De leden van de FVD-fractie vragen of de regering van mening is dat de verlaging van de prijzen voor geneesmiddelen een groot risico voor de beschikbaarheid van medicijnen met zich mee zal brengen, aangezien Nederland binnen de EU behoort tot het land met bijna de laagste geneesmiddelenprijzen.
Voor zover er een verband zou zijn tussen tekorten en (te) lage prijzen, ben ik van mening dat het risico dat de voorgestelde aanpassing van de Wgp hieraan zal bijdragen beperkt is. De inkoopprijzen bij generieke geneesmiddelen liggen immers veelal lager dan de maximumprijzen op grond van de Wgp.1 De rol van de Wgp in de prijsvorming van generieken is dus beperkt. De Wgp is met name nog een belangrijk instrument voor de prijsvorming van spécialités. Met het voorliggende wetsvoorstel streef ik daarom naar een lager gemiddeld prijsniveau voor met name spécialité geneesmiddelen. Openbare informatie over het gemiddelde prijsniveau voor spécialités in een representatieve selectie van Europese landen laat zien dat het prijsniveau in Nederland voor spécialités op dit moment (ruim) boven het Europese gemiddelde ligt.2 Voor spécialités geldt dus niet dat Nederland binnen de Europese Unie (EU) behoort tot de groep landen met bijna de laagste geneesmiddelenprijzen.
Ik streef naar een gemiddeld prijsniveau voor spécialités dat een betere benadering is van het gemiddelde Europese prijsniveau. Ik streef dus uitdrukkelijk niet naar de laagst mogelijke prijs. Ook na de voorliggende aanpassing van de Wgp worden alleen geneesmiddelenprijzen van vier met Nederland vergelijkbare landen meegewogen bij de vaststelling van de maximumprijzen. Hierdoor wordt gewaarborgd dat ook na de wetswijziging in beginsel redelijke maximumprijzen gelden voor geneesmiddelen in Nederland. Het risico voor de (tijdige) beschikbaarheid van geneesmiddelen door te lage prijzen is daarmee beperkt.

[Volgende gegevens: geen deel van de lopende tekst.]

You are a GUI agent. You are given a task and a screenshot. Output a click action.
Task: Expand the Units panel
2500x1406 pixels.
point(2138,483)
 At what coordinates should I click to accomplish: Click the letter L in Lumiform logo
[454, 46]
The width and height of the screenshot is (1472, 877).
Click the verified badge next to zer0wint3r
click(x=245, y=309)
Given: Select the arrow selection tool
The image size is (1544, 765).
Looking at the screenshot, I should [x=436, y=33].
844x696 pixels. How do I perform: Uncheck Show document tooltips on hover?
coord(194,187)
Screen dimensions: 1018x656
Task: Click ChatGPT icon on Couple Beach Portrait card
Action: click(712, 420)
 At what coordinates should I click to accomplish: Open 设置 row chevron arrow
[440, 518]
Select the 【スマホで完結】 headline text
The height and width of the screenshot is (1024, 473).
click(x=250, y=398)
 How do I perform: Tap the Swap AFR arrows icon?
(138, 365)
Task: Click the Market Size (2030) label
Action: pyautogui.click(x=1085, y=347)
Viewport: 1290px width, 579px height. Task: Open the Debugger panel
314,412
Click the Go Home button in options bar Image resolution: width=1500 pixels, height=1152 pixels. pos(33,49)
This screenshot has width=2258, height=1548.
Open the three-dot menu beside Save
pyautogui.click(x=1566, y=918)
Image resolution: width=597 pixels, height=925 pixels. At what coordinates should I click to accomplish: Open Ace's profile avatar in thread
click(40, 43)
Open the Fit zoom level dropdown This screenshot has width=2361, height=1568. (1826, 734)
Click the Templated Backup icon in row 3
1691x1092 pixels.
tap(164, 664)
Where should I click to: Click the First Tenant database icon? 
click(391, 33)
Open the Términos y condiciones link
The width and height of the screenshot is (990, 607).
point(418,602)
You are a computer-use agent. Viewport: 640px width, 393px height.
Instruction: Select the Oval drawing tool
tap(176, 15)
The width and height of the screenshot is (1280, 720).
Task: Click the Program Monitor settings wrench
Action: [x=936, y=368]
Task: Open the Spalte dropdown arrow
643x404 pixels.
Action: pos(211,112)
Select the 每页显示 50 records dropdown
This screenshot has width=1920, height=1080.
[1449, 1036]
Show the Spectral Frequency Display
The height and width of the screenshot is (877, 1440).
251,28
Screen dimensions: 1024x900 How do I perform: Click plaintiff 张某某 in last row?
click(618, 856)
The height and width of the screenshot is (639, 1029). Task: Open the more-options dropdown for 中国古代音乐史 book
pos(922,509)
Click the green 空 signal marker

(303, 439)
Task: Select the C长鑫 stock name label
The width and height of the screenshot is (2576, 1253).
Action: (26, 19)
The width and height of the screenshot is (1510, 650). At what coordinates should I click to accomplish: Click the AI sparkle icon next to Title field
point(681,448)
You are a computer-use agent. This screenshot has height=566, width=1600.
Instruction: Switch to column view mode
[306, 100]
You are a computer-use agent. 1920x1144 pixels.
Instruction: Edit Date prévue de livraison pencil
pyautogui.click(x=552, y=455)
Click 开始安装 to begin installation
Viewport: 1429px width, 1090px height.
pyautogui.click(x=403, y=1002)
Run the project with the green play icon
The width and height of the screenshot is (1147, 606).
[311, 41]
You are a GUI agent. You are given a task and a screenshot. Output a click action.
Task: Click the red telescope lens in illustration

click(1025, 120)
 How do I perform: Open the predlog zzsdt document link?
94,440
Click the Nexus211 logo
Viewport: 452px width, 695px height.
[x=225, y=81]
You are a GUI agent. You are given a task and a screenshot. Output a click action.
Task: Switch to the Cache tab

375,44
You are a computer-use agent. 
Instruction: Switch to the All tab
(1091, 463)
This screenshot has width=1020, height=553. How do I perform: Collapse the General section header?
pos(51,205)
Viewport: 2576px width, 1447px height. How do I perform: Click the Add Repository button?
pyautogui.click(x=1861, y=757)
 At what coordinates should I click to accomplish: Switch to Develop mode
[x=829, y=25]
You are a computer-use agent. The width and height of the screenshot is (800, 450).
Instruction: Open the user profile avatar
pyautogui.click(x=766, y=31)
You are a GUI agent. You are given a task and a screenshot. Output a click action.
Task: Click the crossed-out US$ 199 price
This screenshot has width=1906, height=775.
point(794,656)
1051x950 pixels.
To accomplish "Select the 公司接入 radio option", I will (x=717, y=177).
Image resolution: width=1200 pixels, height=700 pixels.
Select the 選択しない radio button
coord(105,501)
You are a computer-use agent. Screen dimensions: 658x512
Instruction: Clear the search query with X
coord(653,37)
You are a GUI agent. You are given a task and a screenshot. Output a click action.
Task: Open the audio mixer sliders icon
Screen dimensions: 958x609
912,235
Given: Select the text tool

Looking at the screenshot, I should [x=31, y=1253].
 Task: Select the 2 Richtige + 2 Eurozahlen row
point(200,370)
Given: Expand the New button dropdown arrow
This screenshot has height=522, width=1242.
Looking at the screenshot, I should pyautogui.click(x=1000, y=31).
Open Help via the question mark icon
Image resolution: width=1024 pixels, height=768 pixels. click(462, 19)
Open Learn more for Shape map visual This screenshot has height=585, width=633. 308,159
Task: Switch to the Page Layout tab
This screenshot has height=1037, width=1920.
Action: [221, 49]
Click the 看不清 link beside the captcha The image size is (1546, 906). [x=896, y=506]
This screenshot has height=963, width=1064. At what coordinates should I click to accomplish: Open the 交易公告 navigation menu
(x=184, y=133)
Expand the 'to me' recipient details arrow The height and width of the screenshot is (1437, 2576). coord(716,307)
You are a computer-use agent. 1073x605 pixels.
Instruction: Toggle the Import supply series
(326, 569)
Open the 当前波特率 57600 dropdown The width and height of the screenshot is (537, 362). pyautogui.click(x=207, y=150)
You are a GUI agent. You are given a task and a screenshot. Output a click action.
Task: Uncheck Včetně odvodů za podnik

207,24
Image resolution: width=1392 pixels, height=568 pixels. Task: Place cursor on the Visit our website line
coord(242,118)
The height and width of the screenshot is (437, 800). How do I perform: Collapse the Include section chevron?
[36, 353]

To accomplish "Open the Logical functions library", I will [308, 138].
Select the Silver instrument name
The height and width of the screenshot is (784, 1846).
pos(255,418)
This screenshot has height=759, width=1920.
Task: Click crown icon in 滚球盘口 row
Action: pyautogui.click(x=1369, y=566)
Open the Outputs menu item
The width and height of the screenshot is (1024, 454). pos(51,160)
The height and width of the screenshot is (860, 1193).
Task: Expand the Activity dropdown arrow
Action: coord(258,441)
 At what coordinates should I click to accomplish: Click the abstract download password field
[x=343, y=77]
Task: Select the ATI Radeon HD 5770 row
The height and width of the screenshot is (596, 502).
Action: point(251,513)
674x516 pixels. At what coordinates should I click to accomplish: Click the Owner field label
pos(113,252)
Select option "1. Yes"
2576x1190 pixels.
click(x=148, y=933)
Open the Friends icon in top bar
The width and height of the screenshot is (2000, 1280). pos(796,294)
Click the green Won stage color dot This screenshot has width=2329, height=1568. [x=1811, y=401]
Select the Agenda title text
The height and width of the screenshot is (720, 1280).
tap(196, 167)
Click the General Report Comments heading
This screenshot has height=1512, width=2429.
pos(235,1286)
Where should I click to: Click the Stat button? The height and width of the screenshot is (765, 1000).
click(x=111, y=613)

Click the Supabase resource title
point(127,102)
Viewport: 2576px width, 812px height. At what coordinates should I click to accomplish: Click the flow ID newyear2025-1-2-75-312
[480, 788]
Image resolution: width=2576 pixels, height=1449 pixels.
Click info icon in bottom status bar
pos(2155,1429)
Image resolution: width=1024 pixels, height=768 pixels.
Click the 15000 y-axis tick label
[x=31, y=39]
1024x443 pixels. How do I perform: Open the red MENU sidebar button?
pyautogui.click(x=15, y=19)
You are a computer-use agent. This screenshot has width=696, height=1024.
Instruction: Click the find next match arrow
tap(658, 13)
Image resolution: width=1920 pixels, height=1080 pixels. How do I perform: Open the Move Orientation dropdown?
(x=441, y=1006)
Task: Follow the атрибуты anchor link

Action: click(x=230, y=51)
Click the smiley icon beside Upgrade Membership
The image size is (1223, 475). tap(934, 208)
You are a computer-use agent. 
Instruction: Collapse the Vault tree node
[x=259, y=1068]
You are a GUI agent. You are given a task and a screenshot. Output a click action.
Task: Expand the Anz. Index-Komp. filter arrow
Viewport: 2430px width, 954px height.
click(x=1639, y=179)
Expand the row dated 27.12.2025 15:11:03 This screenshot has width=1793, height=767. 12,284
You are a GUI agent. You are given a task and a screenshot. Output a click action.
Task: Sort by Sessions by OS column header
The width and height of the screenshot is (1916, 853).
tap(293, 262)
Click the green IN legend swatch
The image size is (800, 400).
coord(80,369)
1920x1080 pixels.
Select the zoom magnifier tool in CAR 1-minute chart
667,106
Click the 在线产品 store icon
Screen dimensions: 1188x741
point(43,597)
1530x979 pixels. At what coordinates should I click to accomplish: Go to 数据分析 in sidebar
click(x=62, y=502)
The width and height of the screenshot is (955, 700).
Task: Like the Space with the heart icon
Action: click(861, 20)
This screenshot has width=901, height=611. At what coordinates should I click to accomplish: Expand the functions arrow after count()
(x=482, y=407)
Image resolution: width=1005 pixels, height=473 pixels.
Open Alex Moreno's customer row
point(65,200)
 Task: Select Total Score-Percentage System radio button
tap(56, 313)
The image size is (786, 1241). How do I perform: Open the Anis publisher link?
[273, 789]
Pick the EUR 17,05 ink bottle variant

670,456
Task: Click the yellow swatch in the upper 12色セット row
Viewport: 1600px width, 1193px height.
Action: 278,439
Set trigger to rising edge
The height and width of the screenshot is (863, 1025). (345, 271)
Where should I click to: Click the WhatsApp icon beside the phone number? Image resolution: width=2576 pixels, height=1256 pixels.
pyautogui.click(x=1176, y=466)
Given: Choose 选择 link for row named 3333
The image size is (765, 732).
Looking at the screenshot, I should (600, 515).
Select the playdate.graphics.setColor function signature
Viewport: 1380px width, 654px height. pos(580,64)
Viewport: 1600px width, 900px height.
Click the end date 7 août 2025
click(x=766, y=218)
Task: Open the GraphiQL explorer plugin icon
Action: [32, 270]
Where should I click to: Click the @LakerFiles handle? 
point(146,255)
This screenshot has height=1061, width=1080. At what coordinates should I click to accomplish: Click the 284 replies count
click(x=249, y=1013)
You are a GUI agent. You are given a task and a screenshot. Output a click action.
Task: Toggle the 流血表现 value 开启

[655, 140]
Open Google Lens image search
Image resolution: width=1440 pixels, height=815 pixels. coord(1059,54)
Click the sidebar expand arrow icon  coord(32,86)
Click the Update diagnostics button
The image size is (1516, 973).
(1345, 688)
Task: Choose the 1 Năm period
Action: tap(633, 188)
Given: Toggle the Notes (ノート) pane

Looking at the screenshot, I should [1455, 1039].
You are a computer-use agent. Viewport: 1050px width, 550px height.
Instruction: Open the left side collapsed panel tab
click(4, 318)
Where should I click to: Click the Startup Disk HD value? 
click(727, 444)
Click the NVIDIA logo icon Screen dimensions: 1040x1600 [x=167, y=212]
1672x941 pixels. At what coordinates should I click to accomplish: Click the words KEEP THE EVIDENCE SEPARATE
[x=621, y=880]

Voorts vragen deze leden of de regering kan uitleggen wanneer zij de effecten van deze wetswijziging succesvol acht. Wat zijn de meetpunten? Is de regering ook bereid om nader onderzoek te doen naar de gevolgen van de wijziging van de Wgp voor de beschikbaarheid van geneesmiddelen, zowel met betrekking tot geneesmiddelentekorten als het later beschikbaar zijn van geneesmiddelen door een gebrek aan studies? Gaat de regering een nulmeting uitvoeren om de effecten van de wetswijziging daadwerkelijk te meten? Met behulp van welke parameters zal deze nulmeting worden uitgevoerd?
Zoals voorzien in het wetsvoorstel, zal ik binnen drie jaar na de inwerkingtreding de Staten-Generaal een verslag sturen over de effecten van deze wetswijzing voor de prijzen en beschikbaarheid van geneesmiddelen in Nederland.
Ik zal de effecten van de aanpassing van de Wgp op de prijzen van geneesmiddelen monitoren. Deze financiële monitor zal worden uitgevoerd in samenwerking met de Stichting Farmaceutische Kengetallen. In 2020 kan bij benadering worden berekend wat de effecten zijn geweest op de prijzen in Nederland, door de (gewijzigde prijzen) van april 2020 te vergelijken met de prijzen vastgesteld per oktober 2019. Hierbij gaat het zowel om de maximale prijzen op basis van de Wgp, als de openbare apotheekinkoopprijzen en de gedeclareerde prijzen. Bovendien geldt dat ook na 2020 jaarlijks de ontwikkeling van de uitgaven aan Farmaceutische Zorg (extramuraal) en add-on geneesmiddelen (intramuraal) op reguliere wijze gevolgd zullen worden. Ik streef met de voorgestelde aanpassing van de Wgp naar een gemiddeld prijsniveau voor spécialités dat een betere benadering is van het gemiddelde Europese prijsniveau. Dit zou moeten leiden tot een geschatte besparing vanaf 2020 op structureel € 160 miljoen op jaarbasis voor extramurale geneesmiddelen en op structureel € 140 miljoen op jaarbasis voor intramurale geneesmiddelen.3 Het realiseren van de verwachte besparingen is voor mij een meetpunt voor de uitkomsten van deze wetswijziging, evenals het realiseren van gemiddelde prijzen voor spécialités die het Europees gemiddelde beter benaderen.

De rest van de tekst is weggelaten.